For each line of the listing that includes the word "checkmark", show the whole line.

*** Opening Data to examine ***

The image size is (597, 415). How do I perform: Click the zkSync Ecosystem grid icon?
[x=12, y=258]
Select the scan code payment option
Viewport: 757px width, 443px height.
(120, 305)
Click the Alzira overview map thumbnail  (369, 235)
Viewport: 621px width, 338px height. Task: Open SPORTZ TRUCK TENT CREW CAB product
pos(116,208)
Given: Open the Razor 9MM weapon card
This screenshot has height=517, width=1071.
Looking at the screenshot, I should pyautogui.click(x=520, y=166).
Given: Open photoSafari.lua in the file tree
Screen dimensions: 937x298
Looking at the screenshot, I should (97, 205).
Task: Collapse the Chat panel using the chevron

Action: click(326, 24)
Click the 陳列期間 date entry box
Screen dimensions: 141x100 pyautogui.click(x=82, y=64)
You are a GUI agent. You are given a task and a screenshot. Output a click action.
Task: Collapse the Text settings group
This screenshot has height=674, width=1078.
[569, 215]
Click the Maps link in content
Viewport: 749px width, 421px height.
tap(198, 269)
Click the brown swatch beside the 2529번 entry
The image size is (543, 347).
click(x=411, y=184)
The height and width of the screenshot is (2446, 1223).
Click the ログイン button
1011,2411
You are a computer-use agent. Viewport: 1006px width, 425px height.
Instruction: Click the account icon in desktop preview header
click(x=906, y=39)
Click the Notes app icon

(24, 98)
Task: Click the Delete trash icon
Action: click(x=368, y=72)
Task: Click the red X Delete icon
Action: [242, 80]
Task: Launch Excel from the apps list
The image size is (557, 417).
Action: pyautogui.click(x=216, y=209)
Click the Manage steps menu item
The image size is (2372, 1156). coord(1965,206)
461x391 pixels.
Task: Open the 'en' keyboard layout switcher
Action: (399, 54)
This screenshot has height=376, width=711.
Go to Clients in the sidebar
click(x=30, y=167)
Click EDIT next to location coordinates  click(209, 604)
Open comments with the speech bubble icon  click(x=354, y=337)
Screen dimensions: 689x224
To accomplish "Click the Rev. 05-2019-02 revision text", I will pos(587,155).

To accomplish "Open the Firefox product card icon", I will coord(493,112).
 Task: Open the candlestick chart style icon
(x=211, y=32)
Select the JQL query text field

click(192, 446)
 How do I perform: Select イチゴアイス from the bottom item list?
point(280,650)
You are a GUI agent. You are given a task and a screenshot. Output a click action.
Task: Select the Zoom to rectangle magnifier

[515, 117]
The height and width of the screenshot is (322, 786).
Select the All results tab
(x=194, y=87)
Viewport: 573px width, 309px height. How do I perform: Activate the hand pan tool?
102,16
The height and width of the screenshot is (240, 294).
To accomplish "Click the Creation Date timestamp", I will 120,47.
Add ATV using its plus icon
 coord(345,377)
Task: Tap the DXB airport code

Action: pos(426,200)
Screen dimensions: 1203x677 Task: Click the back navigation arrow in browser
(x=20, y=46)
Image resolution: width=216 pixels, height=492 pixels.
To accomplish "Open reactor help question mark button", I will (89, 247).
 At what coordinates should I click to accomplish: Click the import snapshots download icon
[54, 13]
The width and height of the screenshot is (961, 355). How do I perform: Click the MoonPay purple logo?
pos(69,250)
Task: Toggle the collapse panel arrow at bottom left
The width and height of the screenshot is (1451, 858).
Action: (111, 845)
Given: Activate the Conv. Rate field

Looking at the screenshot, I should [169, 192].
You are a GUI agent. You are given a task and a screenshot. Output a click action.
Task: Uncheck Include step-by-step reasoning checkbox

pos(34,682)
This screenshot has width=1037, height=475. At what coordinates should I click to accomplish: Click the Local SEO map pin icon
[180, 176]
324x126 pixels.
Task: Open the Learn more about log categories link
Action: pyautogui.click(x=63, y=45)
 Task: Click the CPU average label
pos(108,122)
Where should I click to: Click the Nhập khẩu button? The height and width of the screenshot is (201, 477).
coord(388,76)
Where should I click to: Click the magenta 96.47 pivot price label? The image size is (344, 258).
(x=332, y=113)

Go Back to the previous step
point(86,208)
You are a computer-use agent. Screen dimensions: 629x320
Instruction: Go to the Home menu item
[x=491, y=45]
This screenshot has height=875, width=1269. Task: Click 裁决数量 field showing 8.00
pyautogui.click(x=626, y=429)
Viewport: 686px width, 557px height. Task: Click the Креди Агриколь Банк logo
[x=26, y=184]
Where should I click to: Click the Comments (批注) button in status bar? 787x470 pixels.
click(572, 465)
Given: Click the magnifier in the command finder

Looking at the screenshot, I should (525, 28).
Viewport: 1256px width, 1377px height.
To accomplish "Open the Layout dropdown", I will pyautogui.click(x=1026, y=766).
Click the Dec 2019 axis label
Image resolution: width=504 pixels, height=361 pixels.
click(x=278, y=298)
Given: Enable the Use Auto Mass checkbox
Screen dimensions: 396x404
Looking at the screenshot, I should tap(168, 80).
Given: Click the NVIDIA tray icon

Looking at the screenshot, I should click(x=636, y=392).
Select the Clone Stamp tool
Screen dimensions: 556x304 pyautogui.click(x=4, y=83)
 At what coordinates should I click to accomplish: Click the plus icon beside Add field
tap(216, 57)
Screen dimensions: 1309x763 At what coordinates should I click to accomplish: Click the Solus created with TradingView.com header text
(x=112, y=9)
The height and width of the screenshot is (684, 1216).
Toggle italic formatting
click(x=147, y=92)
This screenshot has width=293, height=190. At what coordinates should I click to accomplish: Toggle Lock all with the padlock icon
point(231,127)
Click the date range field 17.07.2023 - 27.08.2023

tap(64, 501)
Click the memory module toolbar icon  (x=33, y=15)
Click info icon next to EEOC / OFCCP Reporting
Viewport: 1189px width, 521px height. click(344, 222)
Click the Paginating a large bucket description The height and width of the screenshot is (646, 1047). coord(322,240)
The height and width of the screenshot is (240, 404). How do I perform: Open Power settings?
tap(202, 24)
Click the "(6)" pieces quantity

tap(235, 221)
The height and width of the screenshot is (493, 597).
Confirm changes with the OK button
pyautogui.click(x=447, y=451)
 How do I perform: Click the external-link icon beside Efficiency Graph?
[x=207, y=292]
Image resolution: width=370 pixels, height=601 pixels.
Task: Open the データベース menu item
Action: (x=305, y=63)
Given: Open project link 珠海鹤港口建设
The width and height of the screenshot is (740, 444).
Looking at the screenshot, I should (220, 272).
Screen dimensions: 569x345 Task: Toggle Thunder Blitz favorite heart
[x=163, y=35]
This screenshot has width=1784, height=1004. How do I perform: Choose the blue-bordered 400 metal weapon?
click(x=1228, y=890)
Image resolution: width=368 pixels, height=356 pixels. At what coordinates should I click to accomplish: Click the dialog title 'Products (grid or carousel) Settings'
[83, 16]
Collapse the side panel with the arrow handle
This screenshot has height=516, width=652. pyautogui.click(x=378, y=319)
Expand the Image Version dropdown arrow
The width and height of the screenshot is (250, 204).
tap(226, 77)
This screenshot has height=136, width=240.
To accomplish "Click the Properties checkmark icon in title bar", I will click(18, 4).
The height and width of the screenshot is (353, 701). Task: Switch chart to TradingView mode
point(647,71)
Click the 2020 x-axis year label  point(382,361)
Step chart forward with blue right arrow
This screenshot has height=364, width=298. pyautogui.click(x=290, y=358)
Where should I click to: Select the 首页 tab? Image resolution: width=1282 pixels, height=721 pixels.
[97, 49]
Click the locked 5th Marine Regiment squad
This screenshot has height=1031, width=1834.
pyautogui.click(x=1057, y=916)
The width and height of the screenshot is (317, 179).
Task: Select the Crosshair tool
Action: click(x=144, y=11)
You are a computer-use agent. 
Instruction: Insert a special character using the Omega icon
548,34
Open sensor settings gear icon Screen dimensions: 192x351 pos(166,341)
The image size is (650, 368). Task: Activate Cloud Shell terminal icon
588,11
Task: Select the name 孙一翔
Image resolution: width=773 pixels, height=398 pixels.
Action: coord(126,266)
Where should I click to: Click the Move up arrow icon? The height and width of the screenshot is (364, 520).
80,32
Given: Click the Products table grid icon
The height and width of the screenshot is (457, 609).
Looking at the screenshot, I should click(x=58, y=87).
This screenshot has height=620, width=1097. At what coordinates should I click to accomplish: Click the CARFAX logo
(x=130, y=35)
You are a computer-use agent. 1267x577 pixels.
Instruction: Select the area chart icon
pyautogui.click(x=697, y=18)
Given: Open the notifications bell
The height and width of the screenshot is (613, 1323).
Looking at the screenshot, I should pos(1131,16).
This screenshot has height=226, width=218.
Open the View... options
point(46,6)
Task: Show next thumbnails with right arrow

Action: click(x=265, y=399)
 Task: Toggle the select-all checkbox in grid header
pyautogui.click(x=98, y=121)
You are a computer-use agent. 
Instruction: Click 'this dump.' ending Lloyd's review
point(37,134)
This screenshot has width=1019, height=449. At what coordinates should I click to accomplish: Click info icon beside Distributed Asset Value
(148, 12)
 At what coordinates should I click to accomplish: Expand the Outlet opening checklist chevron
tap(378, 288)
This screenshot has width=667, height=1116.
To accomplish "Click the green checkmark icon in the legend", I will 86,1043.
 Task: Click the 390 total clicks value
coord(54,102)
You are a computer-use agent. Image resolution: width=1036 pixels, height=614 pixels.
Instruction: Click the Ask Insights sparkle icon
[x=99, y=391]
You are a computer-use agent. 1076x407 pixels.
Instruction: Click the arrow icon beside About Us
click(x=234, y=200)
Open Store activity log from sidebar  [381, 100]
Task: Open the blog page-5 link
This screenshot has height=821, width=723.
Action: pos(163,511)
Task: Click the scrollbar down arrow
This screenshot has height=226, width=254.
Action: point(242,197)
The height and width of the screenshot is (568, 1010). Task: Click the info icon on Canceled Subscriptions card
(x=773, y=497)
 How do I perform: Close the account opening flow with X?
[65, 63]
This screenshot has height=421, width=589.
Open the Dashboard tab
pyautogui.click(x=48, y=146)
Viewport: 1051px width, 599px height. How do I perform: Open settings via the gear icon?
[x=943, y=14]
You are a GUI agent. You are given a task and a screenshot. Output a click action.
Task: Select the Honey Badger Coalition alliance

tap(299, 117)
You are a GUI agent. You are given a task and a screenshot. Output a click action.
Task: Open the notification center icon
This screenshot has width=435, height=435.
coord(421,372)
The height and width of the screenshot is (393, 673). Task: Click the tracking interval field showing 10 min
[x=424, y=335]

*** Closing Data to examine ***

» **Written solution**:
To accomplish "Click the Properties checkmark icon in title bar", I will click(18, 4).
To accomplish "Click the green checkmark icon in the legend", I will 86,1043.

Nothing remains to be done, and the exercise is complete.